§ Task statement
What follows is a set of entries; retype all of them exactly.

§ Exercise input
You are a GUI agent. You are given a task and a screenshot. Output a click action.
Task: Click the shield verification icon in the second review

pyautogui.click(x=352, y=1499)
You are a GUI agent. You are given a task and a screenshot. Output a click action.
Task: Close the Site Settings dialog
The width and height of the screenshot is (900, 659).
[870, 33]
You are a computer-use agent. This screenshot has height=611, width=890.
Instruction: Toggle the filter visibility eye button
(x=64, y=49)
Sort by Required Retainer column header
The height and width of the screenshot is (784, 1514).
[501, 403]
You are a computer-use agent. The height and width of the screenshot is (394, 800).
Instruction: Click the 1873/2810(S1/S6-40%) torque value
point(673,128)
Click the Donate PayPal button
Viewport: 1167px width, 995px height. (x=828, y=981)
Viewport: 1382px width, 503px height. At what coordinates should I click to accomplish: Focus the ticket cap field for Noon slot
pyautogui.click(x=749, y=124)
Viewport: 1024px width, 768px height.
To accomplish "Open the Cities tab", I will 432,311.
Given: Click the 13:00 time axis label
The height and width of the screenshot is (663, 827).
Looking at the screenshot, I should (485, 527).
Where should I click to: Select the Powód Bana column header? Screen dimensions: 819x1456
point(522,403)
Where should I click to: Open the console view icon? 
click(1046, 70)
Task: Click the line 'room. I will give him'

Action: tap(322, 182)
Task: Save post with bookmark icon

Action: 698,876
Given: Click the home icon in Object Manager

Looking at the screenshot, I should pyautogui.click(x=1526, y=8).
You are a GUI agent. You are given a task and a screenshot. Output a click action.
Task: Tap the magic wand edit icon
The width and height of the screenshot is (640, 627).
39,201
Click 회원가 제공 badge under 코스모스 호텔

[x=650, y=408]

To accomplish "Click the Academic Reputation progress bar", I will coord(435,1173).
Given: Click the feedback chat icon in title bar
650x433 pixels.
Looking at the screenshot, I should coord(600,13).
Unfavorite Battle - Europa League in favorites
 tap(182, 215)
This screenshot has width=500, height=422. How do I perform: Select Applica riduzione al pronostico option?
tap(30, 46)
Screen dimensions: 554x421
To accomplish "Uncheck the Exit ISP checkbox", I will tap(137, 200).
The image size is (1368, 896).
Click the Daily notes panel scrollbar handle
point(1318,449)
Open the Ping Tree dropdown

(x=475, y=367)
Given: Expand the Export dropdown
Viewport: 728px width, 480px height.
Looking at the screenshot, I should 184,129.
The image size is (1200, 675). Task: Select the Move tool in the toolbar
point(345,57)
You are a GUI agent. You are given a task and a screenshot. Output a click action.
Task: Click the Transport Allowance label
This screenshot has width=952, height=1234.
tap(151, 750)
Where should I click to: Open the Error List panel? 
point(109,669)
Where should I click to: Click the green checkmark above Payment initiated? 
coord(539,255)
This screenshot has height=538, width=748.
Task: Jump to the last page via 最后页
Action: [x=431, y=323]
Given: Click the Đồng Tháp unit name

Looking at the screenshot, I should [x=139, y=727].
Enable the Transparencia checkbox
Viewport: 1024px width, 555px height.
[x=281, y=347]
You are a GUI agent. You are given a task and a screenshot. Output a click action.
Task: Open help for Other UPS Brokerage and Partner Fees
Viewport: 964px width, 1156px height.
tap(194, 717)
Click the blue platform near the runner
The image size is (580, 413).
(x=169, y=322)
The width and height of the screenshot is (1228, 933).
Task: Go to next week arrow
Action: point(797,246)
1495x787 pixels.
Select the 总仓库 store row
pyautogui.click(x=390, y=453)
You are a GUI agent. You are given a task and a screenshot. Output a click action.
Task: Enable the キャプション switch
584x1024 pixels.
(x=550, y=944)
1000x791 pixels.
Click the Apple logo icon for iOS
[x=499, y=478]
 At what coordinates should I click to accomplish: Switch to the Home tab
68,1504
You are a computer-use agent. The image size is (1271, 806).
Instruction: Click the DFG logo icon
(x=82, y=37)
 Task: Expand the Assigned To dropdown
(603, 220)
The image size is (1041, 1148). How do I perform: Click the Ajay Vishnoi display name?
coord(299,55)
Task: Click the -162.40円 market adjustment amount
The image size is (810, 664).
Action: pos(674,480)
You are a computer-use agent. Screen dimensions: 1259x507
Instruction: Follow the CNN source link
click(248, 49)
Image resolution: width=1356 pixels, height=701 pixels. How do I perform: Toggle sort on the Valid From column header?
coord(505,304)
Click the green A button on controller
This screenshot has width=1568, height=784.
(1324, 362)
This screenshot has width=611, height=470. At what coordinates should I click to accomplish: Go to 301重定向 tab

§ Task result
You are a GUI agent. You are given a task and a screenshot. Output a click action.
Task: Click the shield verification icon in the second review

pyautogui.click(x=352, y=1499)
You are a GUI agent. You are given a task and a screenshot. Output a click action.
Task: Close the Site Settings dialog
The width and height of the screenshot is (900, 659).
[870, 33]
You are a computer-use agent. This screenshot has height=611, width=890.
Instruction: Toggle the filter visibility eye button
(x=64, y=49)
Sort by Required Retainer column header
The height and width of the screenshot is (784, 1514).
[501, 403]
You are a computer-use agent. The height and width of the screenshot is (394, 800).
Instruction: Click the 1873/2810(S1/S6-40%) torque value
point(673,128)
Click the Donate PayPal button
Viewport: 1167px width, 995px height. (x=828, y=981)
Viewport: 1382px width, 503px height. At what coordinates should I click to accomplish: Focus the ticket cap field for Noon slot
pyautogui.click(x=749, y=124)
Viewport: 1024px width, 768px height.
To accomplish "Open the Cities tab", I will 432,311.
Given: Click the 13:00 time axis label
The height and width of the screenshot is (663, 827).
Looking at the screenshot, I should (485, 527).
Where should I click to: Select the Powód Bana column header? Screen dimensions: 819x1456
point(522,403)
Where should I click to: Open the console view icon? 
click(1046, 70)
Task: Click the line 'room. I will give him'

Action: tap(322, 182)
Task: Save post with bookmark icon

Action: 698,876
Given: Click the home icon in Object Manager

Looking at the screenshot, I should pyautogui.click(x=1526, y=8).
You are a GUI agent. You are given a task and a screenshot. Output a click action.
Task: Tap the magic wand edit icon
The width and height of the screenshot is (640, 627).
39,201
Click 회원가 제공 badge under 코스모스 호텔

[x=650, y=408]

To accomplish "Click the Academic Reputation progress bar", I will coord(435,1173).
Given: Click the feedback chat icon in title bar
650x433 pixels.
Looking at the screenshot, I should coord(600,13).
Unfavorite Battle - Europa League in favorites
 tap(182, 215)
This screenshot has width=500, height=422. How do I perform: Select Applica riduzione al pronostico option?
tap(30, 46)
Screen dimensions: 554x421
To accomplish "Uncheck the Exit ISP checkbox", I will tap(137, 200).
The image size is (1368, 896).
Click the Daily notes panel scrollbar handle
point(1318,449)
Open the Ping Tree dropdown

(x=475, y=367)
Given: Expand the Export dropdown
Viewport: 728px width, 480px height.
Looking at the screenshot, I should 184,129.
The image size is (1200, 675). Task: Select the Move tool in the toolbar
point(345,57)
You are a GUI agent. You are given a task and a screenshot. Output a click action.
Task: Click the Transport Allowance label
This screenshot has width=952, height=1234.
tap(151, 750)
Where should I click to: Open the Error List panel? 
point(109,669)
Where should I click to: Click the green checkmark above Payment initiated? 
coord(539,255)
This screenshot has height=538, width=748.
Task: Jump to the last page via 最后页
Action: [x=431, y=323]
Given: Click the Đồng Tháp unit name

Looking at the screenshot, I should [x=139, y=727].
Enable the Transparencia checkbox
Viewport: 1024px width, 555px height.
[x=281, y=347]
You are a GUI agent. You are given a task and a screenshot. Output a click action.
Task: Open help for Other UPS Brokerage and Partner Fees
Viewport: 964px width, 1156px height.
tap(194, 717)
Click the blue platform near the runner
The image size is (580, 413).
(x=169, y=322)
The width and height of the screenshot is (1228, 933).
Task: Go to next week arrow
Action: point(797,246)
1495x787 pixels.
Select the 总仓库 store row
pyautogui.click(x=390, y=453)
You are a GUI agent. You are given a task and a screenshot. Output a click action.
Task: Enable the キャプション switch
584x1024 pixels.
(x=550, y=944)
1000x791 pixels.
Click the Apple logo icon for iOS
[x=499, y=478]
 At what coordinates should I click to accomplish: Switch to the Home tab
68,1504
You are a computer-use agent. The image size is (1271, 806).
Instruction: Click the DFG logo icon
(x=82, y=37)
 Task: Expand the Assigned To dropdown
(603, 220)
The image size is (1041, 1148). How do I perform: Click the Ajay Vishnoi display name?
coord(299,55)
Task: Click the -162.40円 market adjustment amount
The image size is (810, 664).
Action: pos(674,480)
You are a computer-use agent. Screen dimensions: 1259x507
Instruction: Follow the CNN source link
click(248, 49)
Image resolution: width=1356 pixels, height=701 pixels. How do I perform: Toggle sort on the Valid From column header?
coord(505,304)
Click the green A button on controller
This screenshot has width=1568, height=784.
(1324, 362)
This screenshot has width=611, height=470. At what coordinates should I click to accomplish: Go to 301重定向 tab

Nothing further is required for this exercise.